14. 僕はこうして復讐を始めた
すみません、また長くなったので2つに分けます。
本日は2話投稿になります。
「セリア?」
僕に抱きついて泣き崩れる女の子は、間違いなく僕をトーキョーの街で置いてきぼりにしてしまったセリアだった。
「なんで? どうやってここに?」
「へぐ! へぐ! へぐ!」
泣きすぎたせいか、過呼吸気味のようだ。過呼吸にはビニール袋を被せたらいいんだっけ……
「主様、人が来る」
「えっ?」
蒼龍の試練の間のドアを開けた先は、やはり岩をくり抜いた様な坑道になっていた。
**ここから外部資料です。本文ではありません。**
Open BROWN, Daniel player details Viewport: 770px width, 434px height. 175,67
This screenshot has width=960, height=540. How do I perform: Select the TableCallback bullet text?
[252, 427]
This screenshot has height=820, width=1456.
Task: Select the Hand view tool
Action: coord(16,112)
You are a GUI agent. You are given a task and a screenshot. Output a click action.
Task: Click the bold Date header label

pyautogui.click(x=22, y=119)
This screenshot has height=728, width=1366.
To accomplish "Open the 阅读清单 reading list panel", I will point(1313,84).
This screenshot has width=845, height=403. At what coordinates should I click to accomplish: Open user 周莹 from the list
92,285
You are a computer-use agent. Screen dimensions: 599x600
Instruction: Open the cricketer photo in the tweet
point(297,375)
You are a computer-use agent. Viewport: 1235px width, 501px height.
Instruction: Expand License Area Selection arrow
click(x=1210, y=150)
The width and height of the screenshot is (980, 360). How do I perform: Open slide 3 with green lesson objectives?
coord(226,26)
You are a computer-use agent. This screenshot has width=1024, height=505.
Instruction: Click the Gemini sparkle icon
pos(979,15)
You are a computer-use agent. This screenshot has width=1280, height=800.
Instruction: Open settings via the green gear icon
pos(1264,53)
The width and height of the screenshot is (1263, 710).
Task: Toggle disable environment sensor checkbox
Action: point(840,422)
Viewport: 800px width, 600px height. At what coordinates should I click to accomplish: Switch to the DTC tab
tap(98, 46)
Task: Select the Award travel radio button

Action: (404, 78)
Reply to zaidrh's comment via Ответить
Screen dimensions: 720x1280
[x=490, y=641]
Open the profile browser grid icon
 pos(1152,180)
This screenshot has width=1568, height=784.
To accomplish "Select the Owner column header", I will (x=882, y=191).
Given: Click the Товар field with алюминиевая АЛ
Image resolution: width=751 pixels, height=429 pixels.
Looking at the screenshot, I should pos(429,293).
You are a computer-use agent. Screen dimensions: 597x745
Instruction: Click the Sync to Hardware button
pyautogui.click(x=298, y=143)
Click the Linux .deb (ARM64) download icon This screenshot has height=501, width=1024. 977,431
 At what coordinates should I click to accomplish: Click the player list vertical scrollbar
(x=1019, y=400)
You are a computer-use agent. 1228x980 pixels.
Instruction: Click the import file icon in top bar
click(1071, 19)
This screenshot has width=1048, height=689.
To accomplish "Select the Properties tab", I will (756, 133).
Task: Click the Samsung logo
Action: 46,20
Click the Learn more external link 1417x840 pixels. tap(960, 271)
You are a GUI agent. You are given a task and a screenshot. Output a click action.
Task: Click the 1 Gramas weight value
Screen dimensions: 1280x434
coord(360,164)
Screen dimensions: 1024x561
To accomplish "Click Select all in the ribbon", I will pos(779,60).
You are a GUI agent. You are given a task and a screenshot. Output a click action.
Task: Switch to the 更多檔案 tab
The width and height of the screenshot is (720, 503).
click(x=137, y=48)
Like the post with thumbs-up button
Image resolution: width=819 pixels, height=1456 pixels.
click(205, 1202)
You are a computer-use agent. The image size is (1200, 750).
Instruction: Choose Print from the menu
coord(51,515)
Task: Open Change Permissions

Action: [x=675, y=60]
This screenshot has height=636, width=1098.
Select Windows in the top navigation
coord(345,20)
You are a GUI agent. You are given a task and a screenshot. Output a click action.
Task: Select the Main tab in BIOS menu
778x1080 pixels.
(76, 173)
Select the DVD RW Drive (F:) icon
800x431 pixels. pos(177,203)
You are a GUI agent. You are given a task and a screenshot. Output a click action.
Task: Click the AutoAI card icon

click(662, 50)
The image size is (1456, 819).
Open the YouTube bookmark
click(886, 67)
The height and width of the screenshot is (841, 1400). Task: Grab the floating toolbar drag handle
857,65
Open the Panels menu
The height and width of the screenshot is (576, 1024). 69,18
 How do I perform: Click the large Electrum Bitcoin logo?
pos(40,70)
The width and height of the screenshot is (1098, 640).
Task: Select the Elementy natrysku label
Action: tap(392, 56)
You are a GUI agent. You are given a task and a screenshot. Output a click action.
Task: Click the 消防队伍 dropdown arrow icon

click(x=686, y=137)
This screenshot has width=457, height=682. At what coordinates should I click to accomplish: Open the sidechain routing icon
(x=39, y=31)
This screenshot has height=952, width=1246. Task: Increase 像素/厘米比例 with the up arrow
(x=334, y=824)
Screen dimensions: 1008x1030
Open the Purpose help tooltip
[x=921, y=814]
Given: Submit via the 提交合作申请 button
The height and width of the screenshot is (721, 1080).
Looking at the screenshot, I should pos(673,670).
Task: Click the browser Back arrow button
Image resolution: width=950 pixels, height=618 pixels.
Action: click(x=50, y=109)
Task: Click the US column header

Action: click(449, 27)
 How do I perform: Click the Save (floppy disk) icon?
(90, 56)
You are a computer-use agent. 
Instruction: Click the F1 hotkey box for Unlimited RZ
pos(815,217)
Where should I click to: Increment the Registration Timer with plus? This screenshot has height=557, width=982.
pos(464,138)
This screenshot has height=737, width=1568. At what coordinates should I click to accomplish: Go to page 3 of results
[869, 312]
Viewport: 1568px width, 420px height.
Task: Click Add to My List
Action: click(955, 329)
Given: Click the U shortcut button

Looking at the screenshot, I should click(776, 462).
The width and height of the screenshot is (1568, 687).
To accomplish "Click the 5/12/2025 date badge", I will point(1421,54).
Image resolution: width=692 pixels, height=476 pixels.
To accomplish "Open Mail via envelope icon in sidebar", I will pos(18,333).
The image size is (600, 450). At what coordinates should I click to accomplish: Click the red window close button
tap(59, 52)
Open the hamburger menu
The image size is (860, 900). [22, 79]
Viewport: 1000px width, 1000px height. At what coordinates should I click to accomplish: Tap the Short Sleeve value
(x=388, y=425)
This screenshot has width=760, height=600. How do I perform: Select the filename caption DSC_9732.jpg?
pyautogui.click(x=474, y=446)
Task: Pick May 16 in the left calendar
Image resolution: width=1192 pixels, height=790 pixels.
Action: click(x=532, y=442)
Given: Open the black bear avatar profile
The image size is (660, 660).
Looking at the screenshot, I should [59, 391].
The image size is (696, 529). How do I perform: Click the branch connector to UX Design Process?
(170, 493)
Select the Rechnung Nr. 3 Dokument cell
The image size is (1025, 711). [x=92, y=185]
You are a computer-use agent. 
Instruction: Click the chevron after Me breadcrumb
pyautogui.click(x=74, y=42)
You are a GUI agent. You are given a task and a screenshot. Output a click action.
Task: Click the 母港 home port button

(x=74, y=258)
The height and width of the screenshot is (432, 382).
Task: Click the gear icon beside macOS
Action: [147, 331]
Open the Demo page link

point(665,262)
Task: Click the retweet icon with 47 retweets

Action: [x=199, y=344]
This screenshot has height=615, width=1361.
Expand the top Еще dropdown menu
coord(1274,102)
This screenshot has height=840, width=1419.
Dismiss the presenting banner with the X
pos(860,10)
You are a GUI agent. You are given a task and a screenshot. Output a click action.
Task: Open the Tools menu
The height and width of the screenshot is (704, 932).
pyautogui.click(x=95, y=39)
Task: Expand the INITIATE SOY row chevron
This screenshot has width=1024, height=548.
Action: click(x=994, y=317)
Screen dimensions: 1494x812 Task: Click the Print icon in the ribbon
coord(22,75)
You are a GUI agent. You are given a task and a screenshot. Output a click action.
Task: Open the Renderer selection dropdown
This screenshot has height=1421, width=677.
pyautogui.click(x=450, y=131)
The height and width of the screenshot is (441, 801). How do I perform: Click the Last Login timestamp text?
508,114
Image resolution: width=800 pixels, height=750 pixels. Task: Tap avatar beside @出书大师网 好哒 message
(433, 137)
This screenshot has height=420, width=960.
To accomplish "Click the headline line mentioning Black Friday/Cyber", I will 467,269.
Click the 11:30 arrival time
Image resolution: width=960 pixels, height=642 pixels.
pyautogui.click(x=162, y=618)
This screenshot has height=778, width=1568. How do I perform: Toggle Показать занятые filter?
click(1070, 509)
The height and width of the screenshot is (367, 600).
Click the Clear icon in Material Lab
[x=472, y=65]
セリアはドアの前にいたのだが、通路の先から複数の人影が見えてきた。3、4、5……全部で6人だ。
「ほう、こいつが例の赤い鎧の小僧か」
「よく生きていたな……」
「セリア、よくやった。お前のおかげで随分早く……ぐぇ」
泣き崩れていたセリアが突如、先頭の男を殴り飛ばした。それを見て、残りの5人が抜剣する。動きが早い。
「てめー、どういう……ぐっ!」
その剣ごと、もう一人を蹴り飛ばす。
「シャルル坊っちゃま、すみません。私一人ではここに辿りつけず!」
「うわぁ!」
「赤い鎧を探しに行くというクエストをギルドで受けて……」
「どごっ」
「ようやく、ここへ辿り着きました!」
「ぎゃっ」
セリアは素手で瞬く間に5人の男を倒してしまった。セリアってこんなに強かったんだ。だがさすがに一瞬にして全員を倒すわけにはいかなかったみたいで、一番奥の男が魔法か何かの詠唱を終えたみたいだった。
「セリア、危ない!」
僕はセリアを庇おうと、魔法の射線に入った。
「坊っちゃま!」
「坊っちゃまって言わない約束!」
打ち出された火の玉を片手を払って吹き消すと、僕は残った二人の腹部を軽く殴った。
「え? シャルル坊っちゃま?」
「うん? 何?」
僕が殴った男達は、その場で泡を吹いて倒れてしまった。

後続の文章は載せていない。